Problem description:
Pick up the article on the Los Angeles Kings' slide after their 2014 Stanley Cup and keep writing it from its last sentence.

Selected text:
>>>>

EL SEGUNDO, Calif. — The journey from championship titles to a toxic sense of entitlement can be a short one.

For the Los Angeles Kings, the journey took five years, from winning their second Stanley Cup in 2014 to last season’s absolute debacle: Getting coach John Stevens fired after 13 games, and then shrugging their way to a 31-42-9 record, their worst performance in 11 years.

When general manager Rob Blake met with his veteran players during last season’s spiral into mediocrity, he realized the concept of “entitlement” was a reoccurring motif.

“It was the entitlement that they could just turn it on when they needed to. Not so much that they were entitled to, say, take five games off. It was more like if they weren’t playing well, they just assumed they’d start playing well. And then they didn’t,” Blake told ESPN last week.

That mindset might seem disadvantageous, but it was an understandable part of the Kings’ makeup. This was the team that rolled to a Stanley Cup out of the No. 8 seed. This was the team that rallied from a 3-0 deficit to eliminate the San Jose Sharks. In the past, they could simply conjure that ability to overcome adversity and right the ship.

<<<<

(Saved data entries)
>>>>

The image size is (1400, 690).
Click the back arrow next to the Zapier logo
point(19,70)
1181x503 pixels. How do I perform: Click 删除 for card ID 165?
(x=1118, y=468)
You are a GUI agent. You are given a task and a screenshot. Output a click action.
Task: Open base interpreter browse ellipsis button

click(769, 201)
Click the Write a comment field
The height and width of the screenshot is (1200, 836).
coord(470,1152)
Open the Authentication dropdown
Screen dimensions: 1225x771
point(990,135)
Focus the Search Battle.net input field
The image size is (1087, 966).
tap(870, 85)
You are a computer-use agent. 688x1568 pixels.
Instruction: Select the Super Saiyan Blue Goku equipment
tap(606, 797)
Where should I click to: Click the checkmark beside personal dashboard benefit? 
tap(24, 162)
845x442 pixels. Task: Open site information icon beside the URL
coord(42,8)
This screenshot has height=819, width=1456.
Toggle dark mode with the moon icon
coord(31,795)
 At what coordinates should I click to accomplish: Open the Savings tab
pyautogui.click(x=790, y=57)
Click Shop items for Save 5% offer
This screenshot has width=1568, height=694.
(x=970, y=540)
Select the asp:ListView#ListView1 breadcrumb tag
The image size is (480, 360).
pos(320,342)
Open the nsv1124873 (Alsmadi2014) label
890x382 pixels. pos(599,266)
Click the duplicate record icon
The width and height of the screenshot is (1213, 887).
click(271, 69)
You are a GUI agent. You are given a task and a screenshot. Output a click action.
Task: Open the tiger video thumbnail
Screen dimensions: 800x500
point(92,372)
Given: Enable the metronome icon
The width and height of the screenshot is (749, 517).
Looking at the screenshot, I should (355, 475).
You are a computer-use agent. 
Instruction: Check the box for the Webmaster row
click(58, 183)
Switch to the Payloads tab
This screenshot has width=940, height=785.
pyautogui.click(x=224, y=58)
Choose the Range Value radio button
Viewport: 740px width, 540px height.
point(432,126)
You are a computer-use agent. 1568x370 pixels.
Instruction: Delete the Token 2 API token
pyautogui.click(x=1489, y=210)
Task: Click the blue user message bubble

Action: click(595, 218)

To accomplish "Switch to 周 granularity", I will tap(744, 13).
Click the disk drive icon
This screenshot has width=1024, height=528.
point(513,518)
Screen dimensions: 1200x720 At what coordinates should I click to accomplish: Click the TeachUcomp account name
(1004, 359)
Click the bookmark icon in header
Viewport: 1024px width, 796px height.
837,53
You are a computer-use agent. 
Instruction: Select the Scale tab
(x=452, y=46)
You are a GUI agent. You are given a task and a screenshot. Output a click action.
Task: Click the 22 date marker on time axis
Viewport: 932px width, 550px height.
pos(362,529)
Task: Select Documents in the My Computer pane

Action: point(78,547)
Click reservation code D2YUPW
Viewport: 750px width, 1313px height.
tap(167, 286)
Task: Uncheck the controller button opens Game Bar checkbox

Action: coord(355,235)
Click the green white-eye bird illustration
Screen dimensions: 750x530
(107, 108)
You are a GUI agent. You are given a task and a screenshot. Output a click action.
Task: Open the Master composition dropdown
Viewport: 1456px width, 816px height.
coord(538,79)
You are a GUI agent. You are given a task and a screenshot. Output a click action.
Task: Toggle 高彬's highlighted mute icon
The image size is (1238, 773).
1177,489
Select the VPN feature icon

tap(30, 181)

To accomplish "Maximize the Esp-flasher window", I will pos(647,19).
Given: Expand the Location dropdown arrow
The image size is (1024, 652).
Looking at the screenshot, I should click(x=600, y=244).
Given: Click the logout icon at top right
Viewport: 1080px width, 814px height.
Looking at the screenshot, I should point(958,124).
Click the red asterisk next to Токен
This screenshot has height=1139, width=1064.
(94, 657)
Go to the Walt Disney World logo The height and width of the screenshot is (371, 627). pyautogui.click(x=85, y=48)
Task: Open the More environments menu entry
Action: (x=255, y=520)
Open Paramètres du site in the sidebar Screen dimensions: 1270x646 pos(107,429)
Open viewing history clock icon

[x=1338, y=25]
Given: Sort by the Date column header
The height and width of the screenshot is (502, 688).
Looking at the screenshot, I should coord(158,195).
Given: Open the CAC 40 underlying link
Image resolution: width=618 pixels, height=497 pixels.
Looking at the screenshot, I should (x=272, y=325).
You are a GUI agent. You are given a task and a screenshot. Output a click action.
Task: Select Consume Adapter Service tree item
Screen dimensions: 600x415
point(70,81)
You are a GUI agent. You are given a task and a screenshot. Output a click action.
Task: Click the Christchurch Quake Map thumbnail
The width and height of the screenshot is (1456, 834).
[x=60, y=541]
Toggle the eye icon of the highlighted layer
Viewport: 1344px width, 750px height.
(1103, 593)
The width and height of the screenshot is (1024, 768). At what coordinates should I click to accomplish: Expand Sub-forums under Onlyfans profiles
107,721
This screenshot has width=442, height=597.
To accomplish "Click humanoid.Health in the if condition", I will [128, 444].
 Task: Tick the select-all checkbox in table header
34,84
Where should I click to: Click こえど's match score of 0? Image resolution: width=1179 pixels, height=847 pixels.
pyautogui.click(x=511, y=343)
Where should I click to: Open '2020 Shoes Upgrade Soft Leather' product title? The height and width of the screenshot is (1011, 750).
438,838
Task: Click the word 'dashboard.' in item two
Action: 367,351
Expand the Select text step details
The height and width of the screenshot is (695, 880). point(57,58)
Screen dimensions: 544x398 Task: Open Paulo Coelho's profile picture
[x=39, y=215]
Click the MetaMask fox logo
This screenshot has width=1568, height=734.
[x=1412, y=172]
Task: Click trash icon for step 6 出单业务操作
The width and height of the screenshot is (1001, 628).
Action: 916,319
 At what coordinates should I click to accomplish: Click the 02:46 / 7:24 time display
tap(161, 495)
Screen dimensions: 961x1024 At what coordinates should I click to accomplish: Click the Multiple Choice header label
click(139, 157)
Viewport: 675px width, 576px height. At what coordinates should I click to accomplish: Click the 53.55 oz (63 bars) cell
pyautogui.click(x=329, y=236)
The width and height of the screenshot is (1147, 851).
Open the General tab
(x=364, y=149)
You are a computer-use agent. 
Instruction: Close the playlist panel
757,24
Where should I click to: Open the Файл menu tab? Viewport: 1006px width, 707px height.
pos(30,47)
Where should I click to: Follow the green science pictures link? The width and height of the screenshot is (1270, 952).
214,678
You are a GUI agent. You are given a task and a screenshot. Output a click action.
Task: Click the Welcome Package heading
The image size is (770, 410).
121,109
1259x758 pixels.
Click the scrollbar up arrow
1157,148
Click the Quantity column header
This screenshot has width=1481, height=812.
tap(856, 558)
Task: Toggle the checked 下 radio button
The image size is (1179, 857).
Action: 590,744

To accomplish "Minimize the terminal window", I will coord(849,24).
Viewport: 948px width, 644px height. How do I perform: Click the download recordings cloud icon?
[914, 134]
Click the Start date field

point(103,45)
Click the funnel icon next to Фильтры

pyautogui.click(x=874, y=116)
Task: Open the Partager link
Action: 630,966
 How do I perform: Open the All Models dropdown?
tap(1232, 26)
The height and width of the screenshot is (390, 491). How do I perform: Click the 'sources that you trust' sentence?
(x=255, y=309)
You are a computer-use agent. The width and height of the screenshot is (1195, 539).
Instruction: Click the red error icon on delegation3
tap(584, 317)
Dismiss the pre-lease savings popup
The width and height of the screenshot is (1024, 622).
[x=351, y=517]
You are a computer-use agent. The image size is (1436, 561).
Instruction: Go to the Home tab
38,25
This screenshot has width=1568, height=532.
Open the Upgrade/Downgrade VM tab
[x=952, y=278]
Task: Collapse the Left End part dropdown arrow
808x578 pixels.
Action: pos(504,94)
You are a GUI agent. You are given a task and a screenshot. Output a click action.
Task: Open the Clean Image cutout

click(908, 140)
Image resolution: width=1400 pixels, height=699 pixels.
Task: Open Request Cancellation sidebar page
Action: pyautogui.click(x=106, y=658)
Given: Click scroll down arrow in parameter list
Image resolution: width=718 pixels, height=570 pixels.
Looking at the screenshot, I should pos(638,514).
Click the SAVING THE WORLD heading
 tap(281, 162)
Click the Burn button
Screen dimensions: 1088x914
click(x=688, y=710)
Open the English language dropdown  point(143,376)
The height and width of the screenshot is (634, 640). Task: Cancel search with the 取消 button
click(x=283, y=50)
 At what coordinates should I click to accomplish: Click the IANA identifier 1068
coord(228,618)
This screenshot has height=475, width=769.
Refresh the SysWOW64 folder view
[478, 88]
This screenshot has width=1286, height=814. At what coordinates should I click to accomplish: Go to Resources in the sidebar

<<<<

Result of this task:
“They thought they had that in them. But unfortunately, it wasn’t in them,” Blake said. “I don’t know if ‘entitlement’ is the right word. It was more like ‘don’t worry, we’ll get better.’ And then it never got better. It wasn’t until the whole season didn’t go well that they realized they didn’t have that anymore. It took that long for them to figure it out.”

Figure what out, exactly?

“That they have to be a lot more open-minded to a different style of play, a different structure in play. The game has changed quite a bit from those days,” Blake said.

Defenseman Drew Doughty figured something else out about what the Kings needed in a coach. “I think we need someone that is going to kick our ass a little bit,” he said after the season. “I think some of us got a little too full and we need to be hungrier and we need someone to push us.”

Is new coach Todd McLellan that kicker?

“Yeah,” Doughty said. “He’s really good.”

McLellan laughed. “Quite frankly, I haven’t had to kick asses right now.”

“This is a proud group. That’s what I’ve found,” said the coach. “It’s a proud group that had a real tough season, and is not happy about it. Does that mean we’re going to run away with things and win the Stanley Cup this year? No. But they’re a proud group that’s open to suggestions and trying new things.”


This was a new thing for McLellan, who is entering his 12th year as an NHL head coach: Getting a job from a guy he used to coach.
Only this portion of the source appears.